Both unyt.unyt_array and unyt.Unit instances can be saved using the pickle protocol:

>>> from unyt import kg
>>> import pickle
>>> import numpy as np
...
>>> assert kg == pickle.loads(pickle.dumps(kg))
>>> data = [1, 2, 3]*kg
>>> reloaded_data = pickle.loads(pickle.dumps(data))
>>> assert np.array_equal(data.value, reloaded_data.value)
>>> assert data.units == reloaded_data.units

As for HDF5 data, the unit registry associated with the unit object is saved to the pickle. If you have custom units defined, the reloaded data will know about your custom unit and be able to convert data to and from the custom unit.

Performance Considerations

Tracking units in an application will inevitably add overhead.
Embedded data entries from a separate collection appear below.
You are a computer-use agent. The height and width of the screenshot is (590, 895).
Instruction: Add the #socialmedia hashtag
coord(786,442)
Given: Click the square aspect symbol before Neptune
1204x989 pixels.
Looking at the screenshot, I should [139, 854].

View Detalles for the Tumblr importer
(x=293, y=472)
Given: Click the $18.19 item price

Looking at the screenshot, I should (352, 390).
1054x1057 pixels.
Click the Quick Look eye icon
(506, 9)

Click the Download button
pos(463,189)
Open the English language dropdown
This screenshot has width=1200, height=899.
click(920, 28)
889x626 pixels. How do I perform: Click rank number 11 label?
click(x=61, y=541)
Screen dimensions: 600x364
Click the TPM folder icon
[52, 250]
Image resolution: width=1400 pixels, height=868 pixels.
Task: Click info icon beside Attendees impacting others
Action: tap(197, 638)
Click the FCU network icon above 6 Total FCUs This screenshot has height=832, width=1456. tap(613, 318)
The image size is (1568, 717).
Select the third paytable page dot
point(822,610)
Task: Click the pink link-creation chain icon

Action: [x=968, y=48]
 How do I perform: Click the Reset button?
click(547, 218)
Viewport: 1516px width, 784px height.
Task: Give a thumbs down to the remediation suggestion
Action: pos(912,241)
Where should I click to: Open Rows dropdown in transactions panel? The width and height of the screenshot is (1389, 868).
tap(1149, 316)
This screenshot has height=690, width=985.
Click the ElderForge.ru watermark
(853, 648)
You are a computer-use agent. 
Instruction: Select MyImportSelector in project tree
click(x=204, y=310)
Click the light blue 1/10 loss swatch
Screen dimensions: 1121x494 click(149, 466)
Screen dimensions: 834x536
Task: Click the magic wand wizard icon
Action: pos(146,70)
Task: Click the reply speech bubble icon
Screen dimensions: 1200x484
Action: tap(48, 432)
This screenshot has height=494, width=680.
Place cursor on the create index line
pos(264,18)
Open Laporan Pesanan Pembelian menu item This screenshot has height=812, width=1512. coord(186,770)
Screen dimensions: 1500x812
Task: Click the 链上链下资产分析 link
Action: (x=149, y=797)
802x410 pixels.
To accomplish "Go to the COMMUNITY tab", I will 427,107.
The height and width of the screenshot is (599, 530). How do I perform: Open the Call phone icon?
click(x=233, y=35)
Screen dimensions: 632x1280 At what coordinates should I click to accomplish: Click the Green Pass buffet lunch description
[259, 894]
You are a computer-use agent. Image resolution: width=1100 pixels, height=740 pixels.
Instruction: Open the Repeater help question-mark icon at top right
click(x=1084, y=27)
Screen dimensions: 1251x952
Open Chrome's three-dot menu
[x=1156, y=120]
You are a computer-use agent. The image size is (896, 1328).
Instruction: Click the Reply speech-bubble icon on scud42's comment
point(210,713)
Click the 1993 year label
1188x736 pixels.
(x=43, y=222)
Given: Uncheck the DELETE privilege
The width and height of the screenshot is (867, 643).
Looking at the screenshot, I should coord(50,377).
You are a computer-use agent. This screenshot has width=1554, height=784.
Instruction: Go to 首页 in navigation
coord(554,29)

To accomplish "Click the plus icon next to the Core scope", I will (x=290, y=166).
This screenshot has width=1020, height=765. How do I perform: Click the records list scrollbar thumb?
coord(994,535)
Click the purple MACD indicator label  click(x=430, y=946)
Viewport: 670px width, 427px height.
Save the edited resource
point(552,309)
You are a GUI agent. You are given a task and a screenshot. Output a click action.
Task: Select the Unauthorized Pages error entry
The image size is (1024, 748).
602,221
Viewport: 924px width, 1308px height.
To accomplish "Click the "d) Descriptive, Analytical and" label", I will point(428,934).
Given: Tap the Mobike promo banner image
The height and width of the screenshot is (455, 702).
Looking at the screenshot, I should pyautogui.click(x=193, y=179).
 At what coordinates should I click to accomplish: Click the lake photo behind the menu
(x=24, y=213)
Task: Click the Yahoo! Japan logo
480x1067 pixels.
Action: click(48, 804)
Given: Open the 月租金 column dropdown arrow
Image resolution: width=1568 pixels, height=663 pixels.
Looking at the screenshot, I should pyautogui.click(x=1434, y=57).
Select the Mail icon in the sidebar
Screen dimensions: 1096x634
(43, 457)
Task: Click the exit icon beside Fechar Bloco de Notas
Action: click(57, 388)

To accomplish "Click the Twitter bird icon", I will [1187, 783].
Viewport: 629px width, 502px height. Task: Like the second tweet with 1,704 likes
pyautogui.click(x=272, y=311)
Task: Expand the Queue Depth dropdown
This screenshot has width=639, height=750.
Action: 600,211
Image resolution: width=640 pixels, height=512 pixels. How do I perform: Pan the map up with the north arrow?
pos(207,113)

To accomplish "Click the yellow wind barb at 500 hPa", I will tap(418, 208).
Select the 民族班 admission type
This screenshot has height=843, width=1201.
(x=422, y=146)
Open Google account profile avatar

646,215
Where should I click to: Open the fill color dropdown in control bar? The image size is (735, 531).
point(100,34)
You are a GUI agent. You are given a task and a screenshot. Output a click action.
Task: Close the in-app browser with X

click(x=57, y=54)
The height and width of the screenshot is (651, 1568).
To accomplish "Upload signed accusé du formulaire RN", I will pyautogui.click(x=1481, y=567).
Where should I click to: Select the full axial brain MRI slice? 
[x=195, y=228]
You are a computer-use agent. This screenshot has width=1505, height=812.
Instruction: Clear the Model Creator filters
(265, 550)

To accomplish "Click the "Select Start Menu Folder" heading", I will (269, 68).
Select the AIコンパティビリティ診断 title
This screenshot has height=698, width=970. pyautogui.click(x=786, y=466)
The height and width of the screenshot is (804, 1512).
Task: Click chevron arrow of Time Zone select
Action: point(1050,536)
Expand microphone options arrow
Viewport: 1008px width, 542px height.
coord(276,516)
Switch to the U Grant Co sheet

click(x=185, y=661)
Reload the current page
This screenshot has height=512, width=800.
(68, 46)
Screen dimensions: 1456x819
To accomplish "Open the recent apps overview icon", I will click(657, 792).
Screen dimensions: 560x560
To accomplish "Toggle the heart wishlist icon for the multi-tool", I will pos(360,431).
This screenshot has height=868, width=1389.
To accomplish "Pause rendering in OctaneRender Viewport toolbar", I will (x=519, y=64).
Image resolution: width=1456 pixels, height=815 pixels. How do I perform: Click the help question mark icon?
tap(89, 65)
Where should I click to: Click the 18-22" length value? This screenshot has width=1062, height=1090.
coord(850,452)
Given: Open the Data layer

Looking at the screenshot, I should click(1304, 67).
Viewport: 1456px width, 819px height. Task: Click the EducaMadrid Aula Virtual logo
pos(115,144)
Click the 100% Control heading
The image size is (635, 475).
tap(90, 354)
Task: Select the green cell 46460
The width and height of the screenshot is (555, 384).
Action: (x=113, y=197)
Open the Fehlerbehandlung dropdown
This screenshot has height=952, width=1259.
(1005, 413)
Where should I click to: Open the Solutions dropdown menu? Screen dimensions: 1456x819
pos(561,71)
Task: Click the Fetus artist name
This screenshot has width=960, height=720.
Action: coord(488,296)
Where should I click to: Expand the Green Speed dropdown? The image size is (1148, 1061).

Judging where overhead is important or not depends on what real-world workflows look like. Ultimately, profiling code is the best way to find out whether handling units is a performance bottleneck. Optimally handling units will be amortized over the cost of an operation. While this is true for large arrays (bigger than about one million elements), this is not true for small arrays that contain only a few elements.

In addition, it is sometimes easy to write code that needlessly checks unit consistency when we know ahead of time that data are already in the correct units. Often we can get away with only checking unit consistency once and then stripping units after that.

A good rule of thumb is that units should be checked on input, stripped off of data during a calculation, and then re-applied when returning data from a function. In other words, apply or check units at interfaces, but during an internal calculation it is often worth stripping units, especially if the calculation involves many operations on arrays with only a few elements.